**Short exercise**: Rewrite the stretch of items from the line containing "Click the working process handwritten label" through the line containing "Looking at the screenshot, I should [384, 733].", substituting "bin" for "trash" and keeping all other text unchanged.

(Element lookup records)
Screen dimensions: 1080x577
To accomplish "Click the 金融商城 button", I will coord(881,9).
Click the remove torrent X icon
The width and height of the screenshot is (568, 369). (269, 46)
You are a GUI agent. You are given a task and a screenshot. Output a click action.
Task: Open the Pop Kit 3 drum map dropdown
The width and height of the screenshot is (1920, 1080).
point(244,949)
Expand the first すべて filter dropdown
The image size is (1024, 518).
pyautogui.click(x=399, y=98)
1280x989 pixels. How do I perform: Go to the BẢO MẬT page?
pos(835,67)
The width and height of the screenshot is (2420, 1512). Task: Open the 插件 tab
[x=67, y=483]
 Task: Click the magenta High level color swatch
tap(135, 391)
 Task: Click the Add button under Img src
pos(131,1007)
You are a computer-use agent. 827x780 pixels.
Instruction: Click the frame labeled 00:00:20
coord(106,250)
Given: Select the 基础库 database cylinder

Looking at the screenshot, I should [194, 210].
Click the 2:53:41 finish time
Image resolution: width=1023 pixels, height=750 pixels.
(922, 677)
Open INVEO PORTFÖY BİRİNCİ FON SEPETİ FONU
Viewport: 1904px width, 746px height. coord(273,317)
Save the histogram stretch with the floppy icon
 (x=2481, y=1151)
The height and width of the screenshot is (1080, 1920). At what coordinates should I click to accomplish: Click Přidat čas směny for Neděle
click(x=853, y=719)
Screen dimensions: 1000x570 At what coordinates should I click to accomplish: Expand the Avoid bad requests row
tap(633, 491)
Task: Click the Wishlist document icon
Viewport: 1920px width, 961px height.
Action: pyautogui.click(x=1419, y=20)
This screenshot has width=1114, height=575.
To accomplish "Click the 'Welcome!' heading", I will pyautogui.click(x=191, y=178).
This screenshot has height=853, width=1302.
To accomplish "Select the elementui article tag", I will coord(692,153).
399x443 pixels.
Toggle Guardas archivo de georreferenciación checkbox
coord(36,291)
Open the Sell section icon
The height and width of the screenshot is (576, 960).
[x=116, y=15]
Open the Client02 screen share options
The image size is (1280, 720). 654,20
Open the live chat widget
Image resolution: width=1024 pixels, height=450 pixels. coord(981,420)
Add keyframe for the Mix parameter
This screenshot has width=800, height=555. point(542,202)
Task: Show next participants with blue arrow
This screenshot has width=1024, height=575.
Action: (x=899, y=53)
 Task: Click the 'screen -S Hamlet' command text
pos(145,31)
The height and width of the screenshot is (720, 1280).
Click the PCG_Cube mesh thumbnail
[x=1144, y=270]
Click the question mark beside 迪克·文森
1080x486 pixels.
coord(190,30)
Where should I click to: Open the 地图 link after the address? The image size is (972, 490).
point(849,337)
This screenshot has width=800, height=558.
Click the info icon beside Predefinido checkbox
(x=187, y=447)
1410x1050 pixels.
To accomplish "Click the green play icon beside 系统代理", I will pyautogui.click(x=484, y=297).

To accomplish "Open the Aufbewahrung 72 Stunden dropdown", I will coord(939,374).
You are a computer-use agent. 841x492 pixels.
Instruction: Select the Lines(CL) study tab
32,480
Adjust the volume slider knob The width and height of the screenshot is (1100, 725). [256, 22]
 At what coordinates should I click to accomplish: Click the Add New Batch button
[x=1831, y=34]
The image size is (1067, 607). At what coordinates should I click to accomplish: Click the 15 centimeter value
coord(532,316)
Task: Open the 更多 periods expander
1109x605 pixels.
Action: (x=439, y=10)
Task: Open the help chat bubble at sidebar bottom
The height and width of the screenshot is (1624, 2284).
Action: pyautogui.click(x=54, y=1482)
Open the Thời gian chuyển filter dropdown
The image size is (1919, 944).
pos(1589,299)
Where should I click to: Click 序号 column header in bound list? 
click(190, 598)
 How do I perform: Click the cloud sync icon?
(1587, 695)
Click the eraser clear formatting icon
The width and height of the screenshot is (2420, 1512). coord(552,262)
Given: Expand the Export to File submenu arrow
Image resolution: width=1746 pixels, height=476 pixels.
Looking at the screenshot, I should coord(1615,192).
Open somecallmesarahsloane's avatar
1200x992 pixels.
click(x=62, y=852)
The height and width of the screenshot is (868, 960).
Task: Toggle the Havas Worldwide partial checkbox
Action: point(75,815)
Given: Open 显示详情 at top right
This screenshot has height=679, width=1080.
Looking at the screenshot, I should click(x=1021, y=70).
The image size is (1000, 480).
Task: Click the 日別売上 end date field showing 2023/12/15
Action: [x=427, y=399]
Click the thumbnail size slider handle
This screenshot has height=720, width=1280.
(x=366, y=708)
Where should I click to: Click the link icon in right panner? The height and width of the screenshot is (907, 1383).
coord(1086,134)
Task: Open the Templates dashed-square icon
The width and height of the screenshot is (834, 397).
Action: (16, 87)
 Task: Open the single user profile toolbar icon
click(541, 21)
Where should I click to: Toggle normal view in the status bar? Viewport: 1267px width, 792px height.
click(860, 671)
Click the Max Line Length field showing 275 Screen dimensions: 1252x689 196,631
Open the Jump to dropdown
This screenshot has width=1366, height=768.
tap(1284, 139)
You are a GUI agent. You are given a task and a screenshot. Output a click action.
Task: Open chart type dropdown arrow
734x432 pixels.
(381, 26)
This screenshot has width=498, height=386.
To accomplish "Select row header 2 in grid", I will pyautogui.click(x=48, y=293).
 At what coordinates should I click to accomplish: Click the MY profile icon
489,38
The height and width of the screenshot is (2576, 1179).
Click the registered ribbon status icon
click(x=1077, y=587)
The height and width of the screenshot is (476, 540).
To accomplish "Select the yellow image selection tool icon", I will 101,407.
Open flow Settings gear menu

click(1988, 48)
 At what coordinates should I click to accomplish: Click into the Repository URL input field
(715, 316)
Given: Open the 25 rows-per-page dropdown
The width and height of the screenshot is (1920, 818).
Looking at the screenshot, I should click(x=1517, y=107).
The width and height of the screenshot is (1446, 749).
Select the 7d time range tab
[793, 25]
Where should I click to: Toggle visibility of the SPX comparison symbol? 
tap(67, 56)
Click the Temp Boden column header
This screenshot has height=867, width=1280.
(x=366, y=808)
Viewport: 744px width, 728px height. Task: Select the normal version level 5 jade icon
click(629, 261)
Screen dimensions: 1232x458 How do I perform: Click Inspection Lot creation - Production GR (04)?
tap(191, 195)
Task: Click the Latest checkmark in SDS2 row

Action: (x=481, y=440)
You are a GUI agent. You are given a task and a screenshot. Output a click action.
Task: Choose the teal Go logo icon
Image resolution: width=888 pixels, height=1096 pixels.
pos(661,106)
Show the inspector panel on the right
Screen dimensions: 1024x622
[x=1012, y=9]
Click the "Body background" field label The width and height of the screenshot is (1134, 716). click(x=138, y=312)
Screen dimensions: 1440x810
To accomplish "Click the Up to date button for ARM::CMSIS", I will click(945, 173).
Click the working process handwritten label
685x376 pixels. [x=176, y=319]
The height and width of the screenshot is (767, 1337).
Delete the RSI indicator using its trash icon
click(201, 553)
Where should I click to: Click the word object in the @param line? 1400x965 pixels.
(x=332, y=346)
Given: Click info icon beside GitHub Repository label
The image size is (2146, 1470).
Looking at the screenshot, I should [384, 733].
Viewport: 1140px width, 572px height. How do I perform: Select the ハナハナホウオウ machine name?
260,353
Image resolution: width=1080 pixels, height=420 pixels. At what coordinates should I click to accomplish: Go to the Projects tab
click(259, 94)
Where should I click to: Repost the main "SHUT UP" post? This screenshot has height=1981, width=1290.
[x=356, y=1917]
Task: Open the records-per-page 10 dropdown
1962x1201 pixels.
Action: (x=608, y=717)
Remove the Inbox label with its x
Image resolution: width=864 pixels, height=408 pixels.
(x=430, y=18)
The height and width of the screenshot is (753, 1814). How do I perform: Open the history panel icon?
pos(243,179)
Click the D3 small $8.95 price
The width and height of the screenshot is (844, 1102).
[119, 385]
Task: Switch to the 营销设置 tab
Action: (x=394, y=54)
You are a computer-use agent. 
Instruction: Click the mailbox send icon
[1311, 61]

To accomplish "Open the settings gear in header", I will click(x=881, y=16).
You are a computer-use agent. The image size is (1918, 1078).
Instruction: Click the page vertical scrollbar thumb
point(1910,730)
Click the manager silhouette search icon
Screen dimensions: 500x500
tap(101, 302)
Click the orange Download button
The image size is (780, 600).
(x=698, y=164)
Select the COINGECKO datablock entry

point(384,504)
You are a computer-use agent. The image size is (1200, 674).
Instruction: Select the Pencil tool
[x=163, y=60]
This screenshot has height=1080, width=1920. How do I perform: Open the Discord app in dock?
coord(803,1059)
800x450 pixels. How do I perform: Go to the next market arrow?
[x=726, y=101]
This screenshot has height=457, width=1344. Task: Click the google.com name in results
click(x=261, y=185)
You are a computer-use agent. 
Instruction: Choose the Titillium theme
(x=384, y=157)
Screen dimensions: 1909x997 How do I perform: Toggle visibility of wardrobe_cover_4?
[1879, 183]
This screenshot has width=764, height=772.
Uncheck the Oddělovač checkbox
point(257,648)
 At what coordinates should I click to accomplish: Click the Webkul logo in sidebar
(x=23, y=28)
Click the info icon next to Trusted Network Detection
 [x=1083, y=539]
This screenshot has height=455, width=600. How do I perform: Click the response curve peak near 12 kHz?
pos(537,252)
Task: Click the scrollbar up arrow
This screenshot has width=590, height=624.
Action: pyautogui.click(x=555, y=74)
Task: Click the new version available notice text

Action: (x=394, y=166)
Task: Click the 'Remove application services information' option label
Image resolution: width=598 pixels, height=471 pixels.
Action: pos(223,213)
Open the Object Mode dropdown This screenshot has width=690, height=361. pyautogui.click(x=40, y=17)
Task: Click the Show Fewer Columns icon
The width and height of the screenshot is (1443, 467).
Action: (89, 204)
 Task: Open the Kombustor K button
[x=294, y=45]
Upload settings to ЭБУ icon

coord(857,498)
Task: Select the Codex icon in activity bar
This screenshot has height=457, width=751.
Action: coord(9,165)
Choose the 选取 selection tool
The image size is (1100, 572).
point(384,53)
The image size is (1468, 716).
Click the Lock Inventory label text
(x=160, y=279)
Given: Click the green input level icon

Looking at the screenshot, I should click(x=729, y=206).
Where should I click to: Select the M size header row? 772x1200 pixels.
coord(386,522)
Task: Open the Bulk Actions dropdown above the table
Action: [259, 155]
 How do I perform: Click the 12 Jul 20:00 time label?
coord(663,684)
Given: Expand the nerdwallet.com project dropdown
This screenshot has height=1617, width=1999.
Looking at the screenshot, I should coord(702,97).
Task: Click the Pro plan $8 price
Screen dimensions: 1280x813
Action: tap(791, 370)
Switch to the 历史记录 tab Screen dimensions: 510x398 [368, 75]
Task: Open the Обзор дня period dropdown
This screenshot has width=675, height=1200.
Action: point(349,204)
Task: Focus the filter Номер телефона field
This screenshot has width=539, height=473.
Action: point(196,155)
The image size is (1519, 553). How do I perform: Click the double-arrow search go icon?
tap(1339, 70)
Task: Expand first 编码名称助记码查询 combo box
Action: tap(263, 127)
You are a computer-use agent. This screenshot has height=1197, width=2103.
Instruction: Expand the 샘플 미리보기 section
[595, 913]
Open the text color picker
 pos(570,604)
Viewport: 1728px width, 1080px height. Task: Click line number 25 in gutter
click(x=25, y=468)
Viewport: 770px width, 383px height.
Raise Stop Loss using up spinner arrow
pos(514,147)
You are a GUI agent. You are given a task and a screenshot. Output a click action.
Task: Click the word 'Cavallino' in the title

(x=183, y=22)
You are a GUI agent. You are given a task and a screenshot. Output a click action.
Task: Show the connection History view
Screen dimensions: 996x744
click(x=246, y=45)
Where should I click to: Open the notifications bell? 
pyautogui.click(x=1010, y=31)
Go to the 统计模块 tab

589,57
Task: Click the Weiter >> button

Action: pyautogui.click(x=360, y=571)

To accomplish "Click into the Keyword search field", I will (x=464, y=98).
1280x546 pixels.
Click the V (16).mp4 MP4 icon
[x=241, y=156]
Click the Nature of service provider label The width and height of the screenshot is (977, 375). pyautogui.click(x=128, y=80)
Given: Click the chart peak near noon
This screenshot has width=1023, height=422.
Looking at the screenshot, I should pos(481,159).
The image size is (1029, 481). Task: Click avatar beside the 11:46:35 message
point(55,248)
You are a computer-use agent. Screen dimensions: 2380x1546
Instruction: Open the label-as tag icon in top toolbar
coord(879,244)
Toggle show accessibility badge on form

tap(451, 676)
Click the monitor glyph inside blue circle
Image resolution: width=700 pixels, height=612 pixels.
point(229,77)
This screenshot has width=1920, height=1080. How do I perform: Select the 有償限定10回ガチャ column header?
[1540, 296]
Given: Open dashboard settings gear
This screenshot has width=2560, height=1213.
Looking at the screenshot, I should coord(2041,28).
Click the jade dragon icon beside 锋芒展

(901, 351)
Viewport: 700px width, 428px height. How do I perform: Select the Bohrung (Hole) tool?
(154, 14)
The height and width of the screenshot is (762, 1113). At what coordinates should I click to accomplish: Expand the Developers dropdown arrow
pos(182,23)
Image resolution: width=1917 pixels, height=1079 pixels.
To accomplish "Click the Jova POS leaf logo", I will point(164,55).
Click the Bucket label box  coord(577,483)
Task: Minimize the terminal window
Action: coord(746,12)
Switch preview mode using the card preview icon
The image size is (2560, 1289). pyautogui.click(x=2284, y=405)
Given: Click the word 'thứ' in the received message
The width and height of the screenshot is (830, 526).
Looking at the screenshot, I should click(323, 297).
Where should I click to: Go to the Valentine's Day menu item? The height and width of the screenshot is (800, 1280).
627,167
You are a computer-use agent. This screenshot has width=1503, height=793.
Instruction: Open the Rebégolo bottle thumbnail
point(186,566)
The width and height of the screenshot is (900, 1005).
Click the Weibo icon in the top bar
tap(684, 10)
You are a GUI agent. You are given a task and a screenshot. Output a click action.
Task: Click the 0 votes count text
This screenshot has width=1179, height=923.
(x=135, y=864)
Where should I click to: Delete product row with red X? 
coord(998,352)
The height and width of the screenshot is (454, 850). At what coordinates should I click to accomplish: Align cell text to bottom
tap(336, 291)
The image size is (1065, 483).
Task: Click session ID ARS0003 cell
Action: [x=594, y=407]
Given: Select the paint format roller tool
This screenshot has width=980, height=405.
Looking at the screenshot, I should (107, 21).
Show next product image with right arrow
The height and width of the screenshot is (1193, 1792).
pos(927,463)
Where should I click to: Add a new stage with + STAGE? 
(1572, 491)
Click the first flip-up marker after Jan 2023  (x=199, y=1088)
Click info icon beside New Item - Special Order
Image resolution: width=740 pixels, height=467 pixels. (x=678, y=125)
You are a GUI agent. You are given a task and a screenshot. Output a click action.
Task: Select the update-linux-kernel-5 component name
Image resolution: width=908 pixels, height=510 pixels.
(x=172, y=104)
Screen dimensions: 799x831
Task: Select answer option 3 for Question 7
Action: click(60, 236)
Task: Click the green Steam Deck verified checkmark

**Exercise result**:
Click the working process handwritten label
685x376 pixels. [x=176, y=319]
The height and width of the screenshot is (767, 1337).
Delete the RSI indicator using its bin icon
click(201, 553)
Where should I click to: Click the word object in the @param line? 1400x965 pixels.
(x=332, y=346)
Given: Click info icon beside GitHub Repository label
The image size is (2146, 1470).
Looking at the screenshot, I should [384, 733].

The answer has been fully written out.